The link is not only complex, but also weak. According to Zietsch and his collaborators, the influence of the genes discovered is between 8% and 25%, which means, as the researcher confirmed to OpenMind, that between 75% and 92% of homosexual behaviour does not depend on genetic components. However, this does not imply that there are no other biological factors involved. Zietsch alludes to an idea that is currently being looked at by numerous experts: “Prenatal hormonal concentrations in the womb are hypothesised to influence sexual orientation.” In contrast, there is absolutely no indication of an educational influence.
But if there is one thing the authors of the study stress, it is that the genetic variants identified “do not allow meaningful prediction of an individual’s sexual behaviour.” And yet, shortly after the publication of the paper, a company called Insolent AI launched an app called: How gay are you? which claimed to predict a person’s degree of homosexuality based on their genetic profile and in accordance with the study data. The app provoked widespread repulsion and was withdrawn after geneticist Joseph Vitti of the Broad Institute of Harvard —one of the institutions participating in the study— started a petition on change.org for its elimination.
A double-edged sword
Vitti, an activist with the LGBTQIA+ community, wrote on the Broad Institute blog: “I have yet to see a compelling argument that the potential benefits of this study outweigh its potential harms.” The truth is that these investigations arouse misgivings, even though the existence of a biology of sexual orientation is increasingly supported by science. “To my knowledge, there are no data supporting the assumption that sexual orientation and gender identity are determined by psychosocial environmental factors, so I therefore personally presume both phenomena to be substantially influenced by biological and genetic mechanisms,” Elke Smith, a neuropsychologist at the University of Cologne (Germany), who studies the cerebral traces of sexual differences, tells OpenMind.
Moreover, given that the most conservative sectors of morality have been based on the prejudice that orientations other than heterosexual were the product of fashions or lifestyle choices, the existence of a biological basis should be an argument in favour of tolerance. However, experts recognise that this is a double-edged sword. As Oxford University sociologist Melinda Mills wrote in the journal Science, in a commentary on the study by Zietsch and his collaborators: “Attributing same-sex orientation to genetics could enhance civil rights or reduce stigma. Conversely, there are fears it provides a tool for intervention or cure.”

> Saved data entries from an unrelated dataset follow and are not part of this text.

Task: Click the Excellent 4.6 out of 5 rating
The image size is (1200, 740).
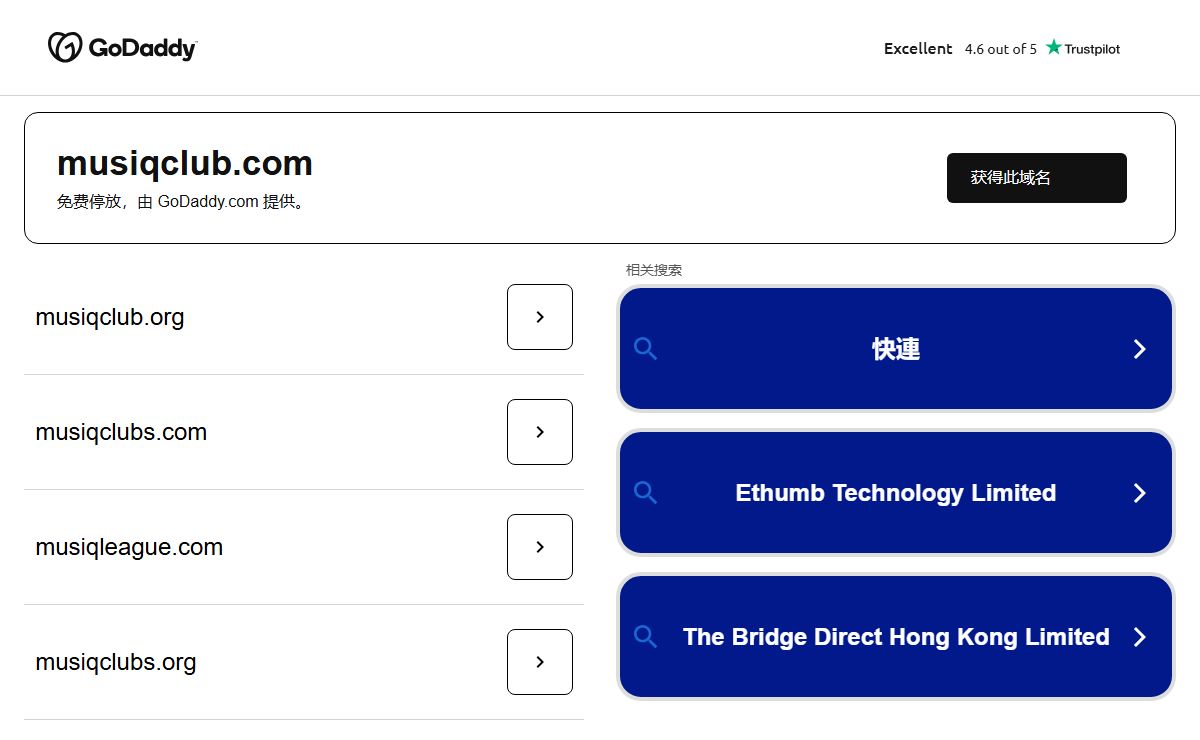Action: (960, 48)
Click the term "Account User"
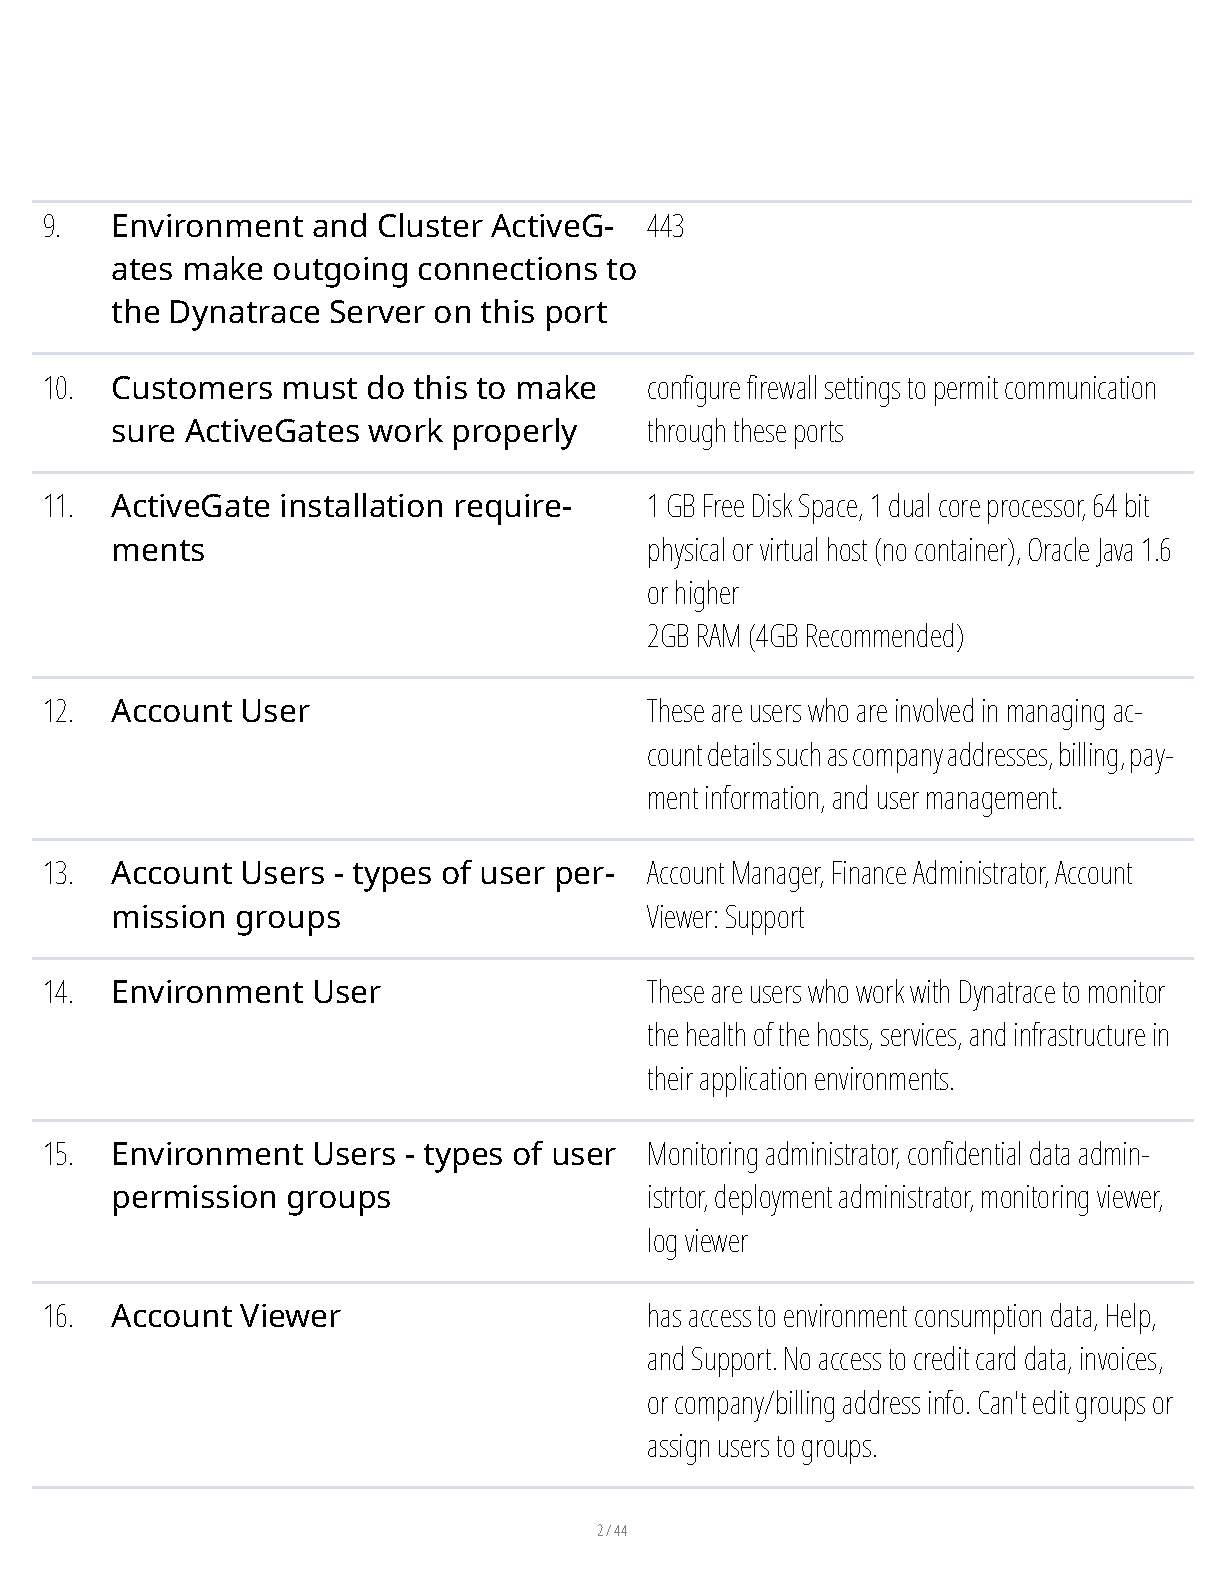1224x1584 pixels. [210, 711]
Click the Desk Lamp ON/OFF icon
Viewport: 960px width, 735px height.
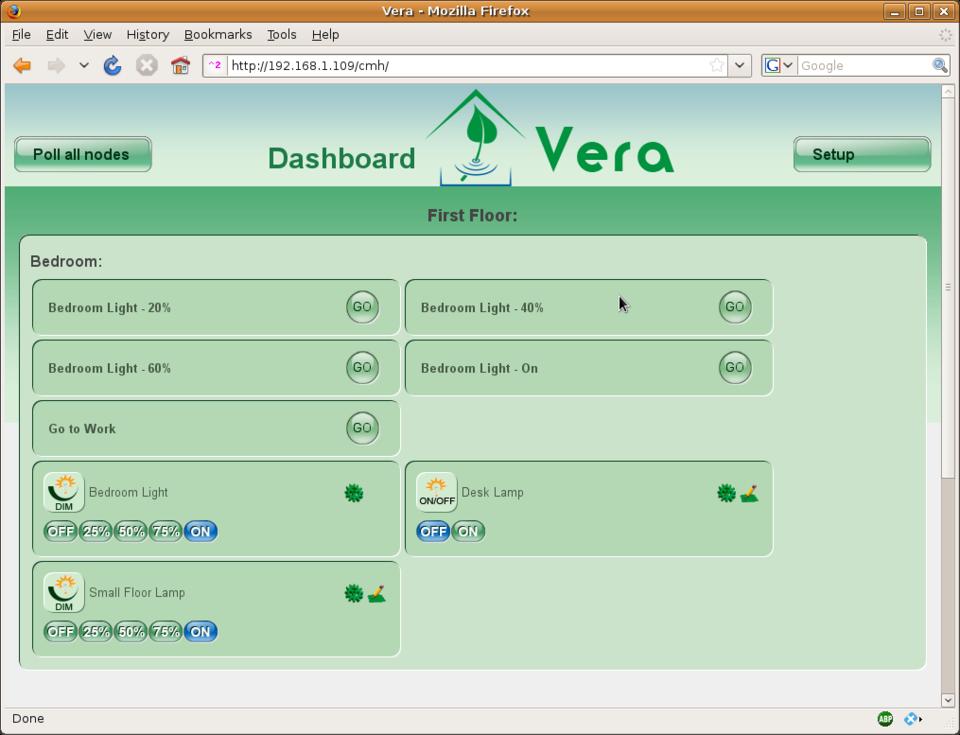pos(436,492)
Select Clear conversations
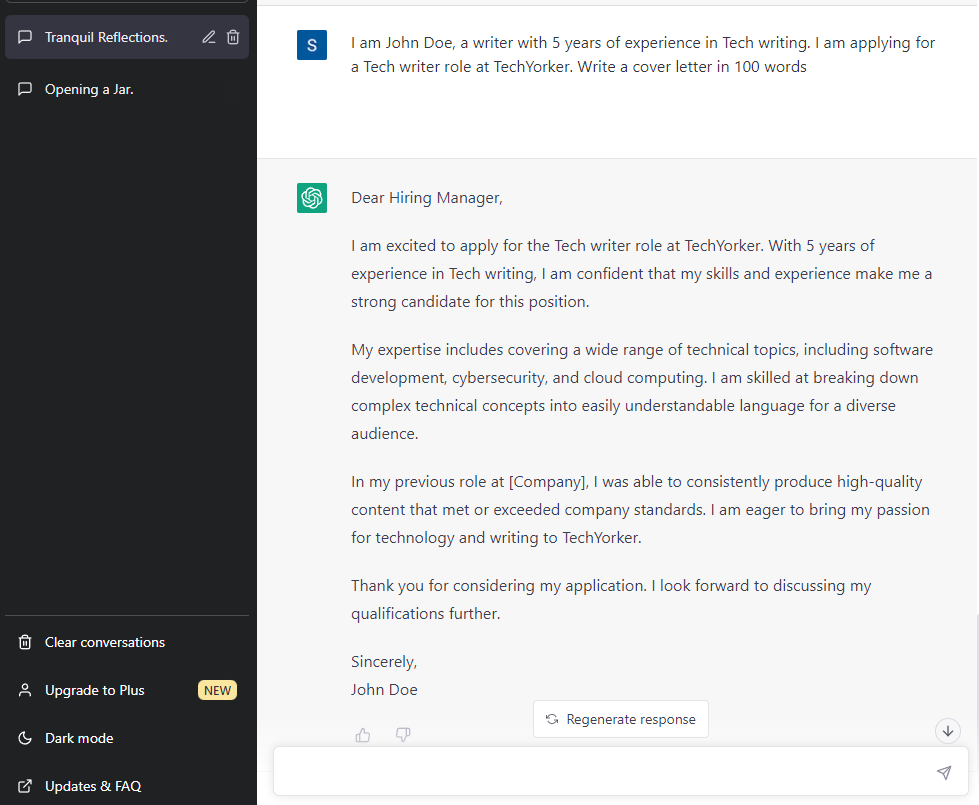Screen dimensions: 979x805 coord(127,642)

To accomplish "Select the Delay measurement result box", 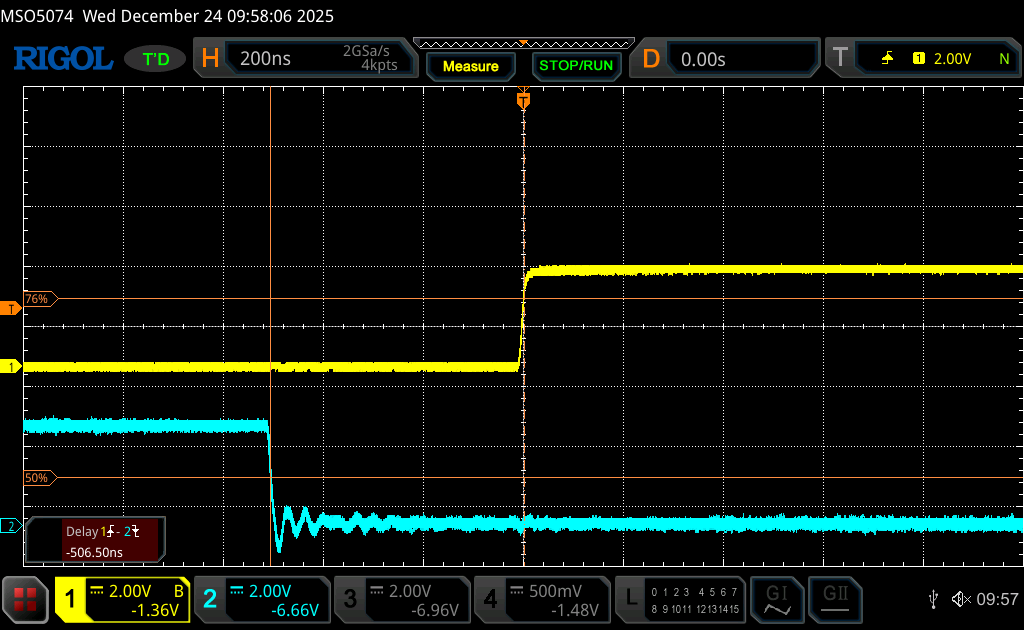I will 96,541.
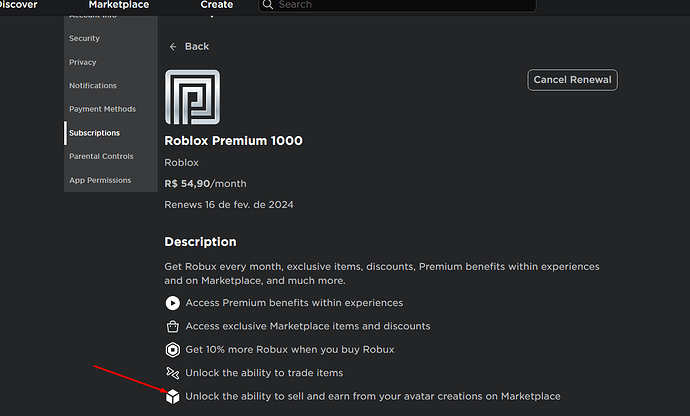Open the Create nav menu

(x=216, y=5)
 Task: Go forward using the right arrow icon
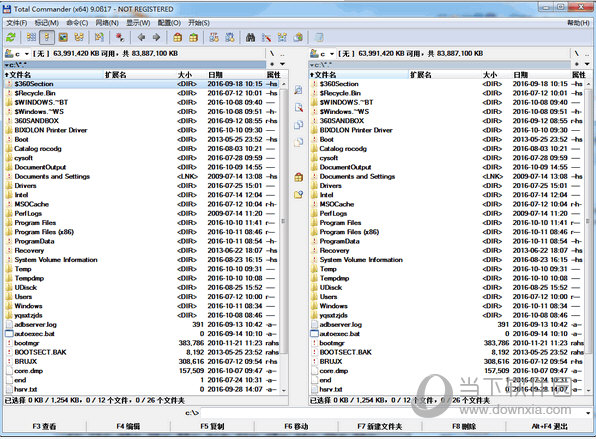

The ambivalence is also manifested in the effects these scientific findings have on the public. There are studies that document an improvement in the attitude towards homosexuality in people who receive information about this influence of biology. But curiously, there are also studies that show just the opposite.
Meanwhile, Zietsch and his collaborators are so aware of the concern surrounding these investigations that they have participated in talks and workshops with the LGBTQIA+ community and have even created a website dedicated to explaining their results. For the scientist, it is fundamental to separate knowledge from moral issues. “Were we to avoid studying sexual preference or other such topics due to political sensitivities, we be leaving these important aspects of human diversity in the dark, and I don’t think that would be good for anyone,” he argues. For the researcher, what should take precedence over all this is that, “as a society we have decided that individuals should not face discrimination or stigma based on their preference for same-sex or opposite-sex partners or both.”